*** Opening SUPPLIED DATA ***

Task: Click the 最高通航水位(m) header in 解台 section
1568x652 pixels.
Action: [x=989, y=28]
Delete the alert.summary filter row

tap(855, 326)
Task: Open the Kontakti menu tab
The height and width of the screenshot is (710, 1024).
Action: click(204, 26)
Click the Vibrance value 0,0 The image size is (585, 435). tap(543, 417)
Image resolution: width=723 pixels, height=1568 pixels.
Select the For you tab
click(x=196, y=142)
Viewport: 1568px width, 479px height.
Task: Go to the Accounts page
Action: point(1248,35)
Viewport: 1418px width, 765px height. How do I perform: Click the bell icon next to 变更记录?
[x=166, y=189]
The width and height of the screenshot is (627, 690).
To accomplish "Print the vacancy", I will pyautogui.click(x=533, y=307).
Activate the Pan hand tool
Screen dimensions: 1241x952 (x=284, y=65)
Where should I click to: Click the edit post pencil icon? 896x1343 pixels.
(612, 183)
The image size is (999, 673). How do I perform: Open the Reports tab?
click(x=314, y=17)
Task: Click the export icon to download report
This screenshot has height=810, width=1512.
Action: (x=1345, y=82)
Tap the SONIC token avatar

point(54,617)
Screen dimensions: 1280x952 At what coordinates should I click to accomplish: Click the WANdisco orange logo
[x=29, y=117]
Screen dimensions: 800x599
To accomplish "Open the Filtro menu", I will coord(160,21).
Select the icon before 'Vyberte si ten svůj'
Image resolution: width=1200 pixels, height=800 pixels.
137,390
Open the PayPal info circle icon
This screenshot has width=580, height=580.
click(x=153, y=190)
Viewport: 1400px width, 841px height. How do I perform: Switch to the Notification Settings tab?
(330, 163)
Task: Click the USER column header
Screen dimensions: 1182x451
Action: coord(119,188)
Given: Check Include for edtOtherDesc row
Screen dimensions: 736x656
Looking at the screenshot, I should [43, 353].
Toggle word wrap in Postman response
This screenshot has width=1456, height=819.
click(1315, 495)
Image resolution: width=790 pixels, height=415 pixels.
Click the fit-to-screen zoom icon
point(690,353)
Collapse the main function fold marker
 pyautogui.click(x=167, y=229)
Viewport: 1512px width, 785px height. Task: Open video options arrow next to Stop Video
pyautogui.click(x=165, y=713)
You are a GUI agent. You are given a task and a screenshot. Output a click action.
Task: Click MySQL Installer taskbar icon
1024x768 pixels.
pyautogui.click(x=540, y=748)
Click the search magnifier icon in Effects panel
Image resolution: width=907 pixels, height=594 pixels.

*** Closing SUPPLIED DATA ***

◆ EXERCISE REQUIREMENTS: Exactness is what counts here: write out every record again.

◆ RESULT:
Task: Click the 最高通航水位(m) header in 解台 section
1568x652 pixels.
Action: [x=989, y=28]
Delete the alert.summary filter row

tap(855, 326)
Task: Open the Kontakti menu tab
The height and width of the screenshot is (710, 1024).
Action: click(204, 26)
Click the Vibrance value 0,0 The image size is (585, 435). tap(543, 417)
Image resolution: width=723 pixels, height=1568 pixels.
Select the For you tab
click(x=196, y=142)
Viewport: 1568px width, 479px height.
Task: Go to the Accounts page
Action: point(1248,35)
Viewport: 1418px width, 765px height. How do I perform: Click the bell icon next to 变更记录?
[x=166, y=189]
The width and height of the screenshot is (627, 690).
To accomplish "Print the vacancy", I will pyautogui.click(x=533, y=307).
Activate the Pan hand tool
Screen dimensions: 1241x952 (x=284, y=65)
Where should I click to: Click the edit post pencil icon? 896x1343 pixels.
(612, 183)
The image size is (999, 673). How do I perform: Open the Reports tab?
click(x=314, y=17)
Task: Click the export icon to download report
This screenshot has height=810, width=1512.
Action: (x=1345, y=82)
Tap the SONIC token avatar

point(54,617)
Screen dimensions: 1280x952 At what coordinates should I click to accomplish: Click the WANdisco orange logo
[x=29, y=117]
Screen dimensions: 800x599
To accomplish "Open the Filtro menu", I will coord(160,21).
Select the icon before 'Vyberte si ten svůj'
Image resolution: width=1200 pixels, height=800 pixels.
137,390
Open the PayPal info circle icon
This screenshot has width=580, height=580.
click(x=153, y=190)
Viewport: 1400px width, 841px height. How do I perform: Switch to the Notification Settings tab?
(330, 163)
Task: Click the USER column header
Screen dimensions: 1182x451
Action: coord(119,188)
Given: Check Include for edtOtherDesc row
Screen dimensions: 736x656
Looking at the screenshot, I should [43, 353].
Toggle word wrap in Postman response
This screenshot has width=1456, height=819.
click(1315, 495)
Image resolution: width=790 pixels, height=415 pixels.
Click the fit-to-screen zoom icon
point(690,353)
Collapse the main function fold marker
 pyautogui.click(x=167, y=229)
Viewport: 1512px width, 785px height. Task: Open video options arrow next to Stop Video
pyautogui.click(x=165, y=713)
You are a GUI agent. You are given a task and a screenshot. Output a click action.
Task: Click MySQL Installer taskbar icon
1024x768 pixels.
pyautogui.click(x=540, y=748)
Click the search magnifier icon in Effects panel
Image resolution: width=907 pixels, height=594 pixels.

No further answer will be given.